The company has seen a sharp increase in orders for its gas dispersion system from treatment plants worldwide as a result of the shift towards ozone, says Rebecca Gernetzke, technical sales project manager at Statiflo’s North American subsidiary Statiflo Corp.
The group has seen a 50 per cent increase in sales in North America alone in the past couple of years. In Europe, Statiflo has seen a spike in orders from countries such as Germany, Spain and the Czech Republic. Its GDS has now been installed in more than 100 locations worldwide.
Rebecca said: “Demand is growing significantly, particularly from mid-sized treatment plants. We’re seeing more inquiries and orders than ever. Our GDS system has been developed to be easily integrated into an advanced oxidation process (AOP), and the benefits of this method are being seen on an increasing scale.”
She explained: “Water pollution has become much more complex. As a result, more robust processes are required to treat water and wastewater. AOP is one of these.
“In recent years, a new class of environmental contaminant has emerged in the form of trace substances from pharmaceutical products such as antibiotics, anti-inflammatories, analgesics and even other prescription drugs.
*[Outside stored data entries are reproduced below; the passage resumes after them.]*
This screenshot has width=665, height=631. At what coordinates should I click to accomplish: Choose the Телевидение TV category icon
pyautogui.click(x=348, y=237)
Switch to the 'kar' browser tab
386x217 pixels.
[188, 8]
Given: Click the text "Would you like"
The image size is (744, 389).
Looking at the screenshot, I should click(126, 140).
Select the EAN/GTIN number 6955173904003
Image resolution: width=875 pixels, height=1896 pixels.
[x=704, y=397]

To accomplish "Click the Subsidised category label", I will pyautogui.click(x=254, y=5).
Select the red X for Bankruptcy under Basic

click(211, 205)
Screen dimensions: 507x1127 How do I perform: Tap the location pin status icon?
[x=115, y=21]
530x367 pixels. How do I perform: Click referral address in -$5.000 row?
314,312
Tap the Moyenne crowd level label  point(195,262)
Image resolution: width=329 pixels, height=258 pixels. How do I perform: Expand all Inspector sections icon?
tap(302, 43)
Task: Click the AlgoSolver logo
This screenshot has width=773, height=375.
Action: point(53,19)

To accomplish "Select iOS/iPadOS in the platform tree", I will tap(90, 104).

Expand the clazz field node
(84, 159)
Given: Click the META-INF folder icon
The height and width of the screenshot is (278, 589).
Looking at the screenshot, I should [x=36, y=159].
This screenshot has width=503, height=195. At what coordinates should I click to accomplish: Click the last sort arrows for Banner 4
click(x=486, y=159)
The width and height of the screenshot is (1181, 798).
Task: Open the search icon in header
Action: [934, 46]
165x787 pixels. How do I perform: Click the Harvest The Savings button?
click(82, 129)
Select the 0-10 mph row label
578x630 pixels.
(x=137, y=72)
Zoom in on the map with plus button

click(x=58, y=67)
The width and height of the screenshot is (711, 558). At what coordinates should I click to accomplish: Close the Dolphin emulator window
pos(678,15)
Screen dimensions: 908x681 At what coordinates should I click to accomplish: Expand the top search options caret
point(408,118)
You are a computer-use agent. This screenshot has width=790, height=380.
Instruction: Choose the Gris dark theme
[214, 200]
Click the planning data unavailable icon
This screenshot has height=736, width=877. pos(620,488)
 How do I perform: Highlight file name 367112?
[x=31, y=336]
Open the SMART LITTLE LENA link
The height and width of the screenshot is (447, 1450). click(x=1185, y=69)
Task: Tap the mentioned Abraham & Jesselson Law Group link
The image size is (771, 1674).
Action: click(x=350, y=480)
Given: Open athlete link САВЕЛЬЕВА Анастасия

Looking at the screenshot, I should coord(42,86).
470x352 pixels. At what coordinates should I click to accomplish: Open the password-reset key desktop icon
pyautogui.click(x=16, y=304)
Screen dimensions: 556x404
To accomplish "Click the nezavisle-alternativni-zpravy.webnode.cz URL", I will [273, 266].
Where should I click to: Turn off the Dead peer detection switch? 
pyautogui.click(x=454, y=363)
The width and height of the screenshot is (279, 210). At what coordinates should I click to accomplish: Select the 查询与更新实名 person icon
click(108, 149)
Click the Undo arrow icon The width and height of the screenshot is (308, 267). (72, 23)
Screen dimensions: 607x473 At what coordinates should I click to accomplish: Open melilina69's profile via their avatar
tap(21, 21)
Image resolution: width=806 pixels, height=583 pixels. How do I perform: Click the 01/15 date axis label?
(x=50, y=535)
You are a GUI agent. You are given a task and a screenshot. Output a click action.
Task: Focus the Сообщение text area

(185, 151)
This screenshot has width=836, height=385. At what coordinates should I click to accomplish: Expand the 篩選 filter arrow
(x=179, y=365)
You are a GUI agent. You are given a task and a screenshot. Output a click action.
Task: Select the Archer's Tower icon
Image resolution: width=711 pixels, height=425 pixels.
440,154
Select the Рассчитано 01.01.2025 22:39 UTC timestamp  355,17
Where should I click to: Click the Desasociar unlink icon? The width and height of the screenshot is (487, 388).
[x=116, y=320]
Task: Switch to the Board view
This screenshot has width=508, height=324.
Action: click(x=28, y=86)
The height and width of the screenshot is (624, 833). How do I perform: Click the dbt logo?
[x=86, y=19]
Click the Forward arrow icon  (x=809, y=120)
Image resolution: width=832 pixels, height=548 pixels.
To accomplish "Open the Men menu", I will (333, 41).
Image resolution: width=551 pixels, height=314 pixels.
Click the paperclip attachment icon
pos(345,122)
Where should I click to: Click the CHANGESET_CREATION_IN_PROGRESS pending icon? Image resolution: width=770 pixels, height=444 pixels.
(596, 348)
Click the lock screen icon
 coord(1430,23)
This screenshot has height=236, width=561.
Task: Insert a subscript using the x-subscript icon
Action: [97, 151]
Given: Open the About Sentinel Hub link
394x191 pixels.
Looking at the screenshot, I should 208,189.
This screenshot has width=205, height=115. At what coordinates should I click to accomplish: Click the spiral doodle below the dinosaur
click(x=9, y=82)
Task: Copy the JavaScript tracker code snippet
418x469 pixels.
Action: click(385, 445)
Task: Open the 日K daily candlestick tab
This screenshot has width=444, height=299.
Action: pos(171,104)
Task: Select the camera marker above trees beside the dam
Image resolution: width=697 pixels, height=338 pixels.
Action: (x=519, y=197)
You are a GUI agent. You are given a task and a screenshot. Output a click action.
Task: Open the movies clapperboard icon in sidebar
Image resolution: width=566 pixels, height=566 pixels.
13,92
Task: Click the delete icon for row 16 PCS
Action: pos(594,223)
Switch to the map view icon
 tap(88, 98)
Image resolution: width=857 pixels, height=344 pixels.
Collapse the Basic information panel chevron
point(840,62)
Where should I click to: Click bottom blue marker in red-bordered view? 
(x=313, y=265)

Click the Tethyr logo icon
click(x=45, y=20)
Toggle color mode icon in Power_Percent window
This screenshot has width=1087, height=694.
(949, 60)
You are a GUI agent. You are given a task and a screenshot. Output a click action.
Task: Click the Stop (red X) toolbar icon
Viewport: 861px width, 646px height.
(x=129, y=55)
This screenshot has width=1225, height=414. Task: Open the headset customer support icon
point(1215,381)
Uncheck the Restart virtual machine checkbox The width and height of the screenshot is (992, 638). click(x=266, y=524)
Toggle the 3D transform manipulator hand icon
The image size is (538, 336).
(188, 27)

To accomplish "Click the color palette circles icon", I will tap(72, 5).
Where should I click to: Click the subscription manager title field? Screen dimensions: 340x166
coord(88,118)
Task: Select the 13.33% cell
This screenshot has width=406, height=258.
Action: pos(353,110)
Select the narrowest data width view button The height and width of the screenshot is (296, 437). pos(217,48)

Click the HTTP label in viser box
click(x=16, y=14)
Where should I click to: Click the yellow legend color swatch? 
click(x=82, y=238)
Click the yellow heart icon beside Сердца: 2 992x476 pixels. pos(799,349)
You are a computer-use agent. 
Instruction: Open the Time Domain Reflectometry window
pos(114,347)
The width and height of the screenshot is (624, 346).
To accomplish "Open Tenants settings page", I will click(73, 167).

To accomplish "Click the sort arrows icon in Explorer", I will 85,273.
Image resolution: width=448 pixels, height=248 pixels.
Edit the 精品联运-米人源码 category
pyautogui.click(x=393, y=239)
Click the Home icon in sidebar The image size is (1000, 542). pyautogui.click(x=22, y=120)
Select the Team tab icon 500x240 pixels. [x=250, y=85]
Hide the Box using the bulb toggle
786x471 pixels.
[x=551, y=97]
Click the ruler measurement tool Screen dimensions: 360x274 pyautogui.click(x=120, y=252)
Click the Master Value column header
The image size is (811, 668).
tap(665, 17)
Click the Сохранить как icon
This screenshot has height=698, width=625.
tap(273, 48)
“There are increasing levels of this type of pollution in water and wastewater and, in response, plant operators are increasingly adopting the use of oxidizing agents as they seek effective ways of eliminating these trace substances.
“In the past, chlorine has been the go-to choice for an oxidizing agent in water treatment, but the use of ozone is rising.
“One of the main reasons is that ozone has a very high oxidation potential – double that of chlorine. As well as being highly powerful, it is considered in some quarters as a more environmentally-friendly solution. Instead of using harsh chemicals, ozone is considered a more ‘natural’ product as it can be generated using atmospheric air.”
Rebecca said Statiflo’s GDS is a gas-to-liquid mass transfer system capable of achieving mass transfer efficiencies which are far higher than conventional bubble diffusers and other side stream gas injection systems.
“It uses two static mixers and is specifically designed to overcome difficulties associated with the use of a single static mixer for applications such as water and wastewater treatment, where variations in flow cause either decreased gas bubble sizes due to low flow or extremely high velocities and pressure drops due to high flow,” she said.
“We know this technology inside out, and know it is extremely effective to tackle complex problems. In addition, it is recognised as a cost-saving device because it requires minimal maintenance, as the only moving part is a simple centrifugal pump.
“Its performance has now resulted in well over 100 installations worldwide with ever-increasing demand, and much of this is coming from North America.”
Statiflo, which has its global headquarters in Macclesfield, Cheshire, is a leader in the design and distribution of static mixers and other chemical process equipment, including gas dispersion systems.
The group exports to nearly 100 countries, supplying the water and wastewater treatment industries as well as the oil and gas, petrochemical, food and drink, pharmaceutical, pulp and paper sectors.